[v1] mptcp: don't orphan ssk in mptcp_close()

[PATCH mptcp-net] mptcp: don't orphan ssk in mptcp_close()

Posted by menglong8.dong@gmail.com 1 year, 5 months ago

From: Menglong Dong <imagedong@tencent.com>

All of the subflows of a msk will be orphaned in mptcp_close(), which
means the subflows are in DEAD state. After then, DATA_FIN will be sent,
and the other side will response with a DATA_ACK for this DATA_FIN.

However, if the other side still has pending data, the data that received
on these subflows will not be passed to the msk, as they are DEAD and
subflow_data_ready() will not be called in tcp_data_ready(). Therefore,
these data can't be acked, and they will be retransmitted again and again,
until timeout.

Fix this by not orphaning the subflows in mptcp_close(). I think that's
ok, as they can still be orphaned in __mptcp_close_ssk(). Maybe we can
also fix this in mptcp_incoming_options() by check the status of ssk and
msk?

Reviewed-by: Biao Jiang <benbjiang@tencent.com>
Reviewed-by: Mengen Sun <mengensun@tencent.com>
Signed-off-by: Menglong Dong <imagedong@tencent.com>
---
 net/mptcp/protocol.c | 3 +--
 1 file changed, 1 insertion(+), 2 deletions(-)

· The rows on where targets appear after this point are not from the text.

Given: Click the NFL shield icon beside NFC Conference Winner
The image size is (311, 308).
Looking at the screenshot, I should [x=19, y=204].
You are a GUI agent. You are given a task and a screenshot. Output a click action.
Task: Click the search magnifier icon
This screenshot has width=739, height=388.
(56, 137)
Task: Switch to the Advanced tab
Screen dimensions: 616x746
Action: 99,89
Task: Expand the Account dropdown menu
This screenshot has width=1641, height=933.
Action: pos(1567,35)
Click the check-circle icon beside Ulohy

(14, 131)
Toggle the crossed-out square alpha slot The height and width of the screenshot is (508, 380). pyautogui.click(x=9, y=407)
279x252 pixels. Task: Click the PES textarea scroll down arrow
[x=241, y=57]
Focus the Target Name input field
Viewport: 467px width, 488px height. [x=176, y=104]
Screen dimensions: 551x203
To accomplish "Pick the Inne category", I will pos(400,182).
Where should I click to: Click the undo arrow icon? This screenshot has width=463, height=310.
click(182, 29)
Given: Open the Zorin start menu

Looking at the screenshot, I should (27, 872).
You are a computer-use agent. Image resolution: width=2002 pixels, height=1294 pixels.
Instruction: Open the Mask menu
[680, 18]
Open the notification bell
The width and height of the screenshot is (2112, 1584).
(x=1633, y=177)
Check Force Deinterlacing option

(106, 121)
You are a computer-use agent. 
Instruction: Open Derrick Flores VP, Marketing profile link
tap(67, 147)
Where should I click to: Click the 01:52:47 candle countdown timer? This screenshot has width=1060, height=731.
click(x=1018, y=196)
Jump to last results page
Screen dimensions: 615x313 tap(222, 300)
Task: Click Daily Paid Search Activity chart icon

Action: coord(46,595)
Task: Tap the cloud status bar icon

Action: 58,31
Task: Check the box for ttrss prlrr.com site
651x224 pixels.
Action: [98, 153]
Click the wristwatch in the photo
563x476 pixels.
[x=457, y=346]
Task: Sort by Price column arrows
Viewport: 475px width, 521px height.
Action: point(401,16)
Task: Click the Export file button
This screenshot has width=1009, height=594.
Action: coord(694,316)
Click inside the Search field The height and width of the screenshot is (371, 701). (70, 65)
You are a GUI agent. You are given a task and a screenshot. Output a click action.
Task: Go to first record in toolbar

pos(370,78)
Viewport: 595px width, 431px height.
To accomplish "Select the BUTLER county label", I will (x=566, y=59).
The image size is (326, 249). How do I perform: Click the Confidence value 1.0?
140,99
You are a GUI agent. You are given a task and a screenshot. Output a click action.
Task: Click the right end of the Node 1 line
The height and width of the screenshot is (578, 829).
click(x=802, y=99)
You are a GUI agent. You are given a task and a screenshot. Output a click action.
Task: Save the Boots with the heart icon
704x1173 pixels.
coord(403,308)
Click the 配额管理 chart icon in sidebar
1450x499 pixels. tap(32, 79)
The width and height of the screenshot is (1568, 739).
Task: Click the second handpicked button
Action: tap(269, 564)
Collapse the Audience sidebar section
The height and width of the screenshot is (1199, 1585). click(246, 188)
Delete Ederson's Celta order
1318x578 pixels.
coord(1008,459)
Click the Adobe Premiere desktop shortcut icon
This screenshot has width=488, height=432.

diff --git a/net/mptcp/protocol.c b/net/mptcp/protocol.c
index 3796d1bfef6b..5ac1584baf61 100644
--- a/net/mptcp/protocol.c
+++ b/net/mptcp/protocol.c
@@ -815,7 +815,7 @@ void mptcp_data_ready(struct sock *sk, struct sock *ssk)
 
 	/* Wake-up the reader only for in-sequence data */
 	mptcp_data_lock(sk);
-	if (move_skbs_to_msk(msk, ssk))
+	if (move_skbs_to_msk(msk, ssk) && !sock_flag(sk, SOCK_DEAD))
 		sk->sk_data_ready(sk);
 
 	mptcp_data_unlock(sk);
@@ -2940,7 +2940,6 @@ bool __mptcp_close(struct sock *sk, long timeout)
 		if (ssk == msk->first)
 			subflow->fail_tout = 0;
 
-		sock_orphan(ssk);
 		unlock_sock_fast(ssk, slow);
 	}
 	sock_orphan(sk);
-- 
2.37.2

Re: [PATCH mptcp-net] mptcp: don't orphan ssk in mptcp_close()

Posted by Paolo Abeni 1 year, 5 months ago

Hello,

On Fri, 2022-11-18 at 15:20 +0800, menglong8.dong@gmail.com wrote:
> From: Menglong Dong <imagedong@tencent.com>
> 
> All of the subflows of a msk will be orphaned in mptcp_close(), which
> means the subflows are in DEAD state. After then, DATA_FIN will be sent,
> and the other side will response with a DATA_ACK for this DATA_FIN.
> 
> However, if the other side still has pending data, the data that received
> on these subflows will not be passed to the msk, as they are DEAD and
> subflow_data_ready() will not be called in tcp_data_ready(). Therefore,
> these data can't be acked, and they will be retransmitted again and again,
> until timeout.
> 
> Fix this by not orphaning the subflows in mptcp_close(). I think that's
> ok, as they can still be orphaned in __mptcp_close_ssk(). Maybe we can
> also fix this in mptcp_incoming_options() by check the status of ssk and
> msk?

Thank you for clearly debugging this scenario!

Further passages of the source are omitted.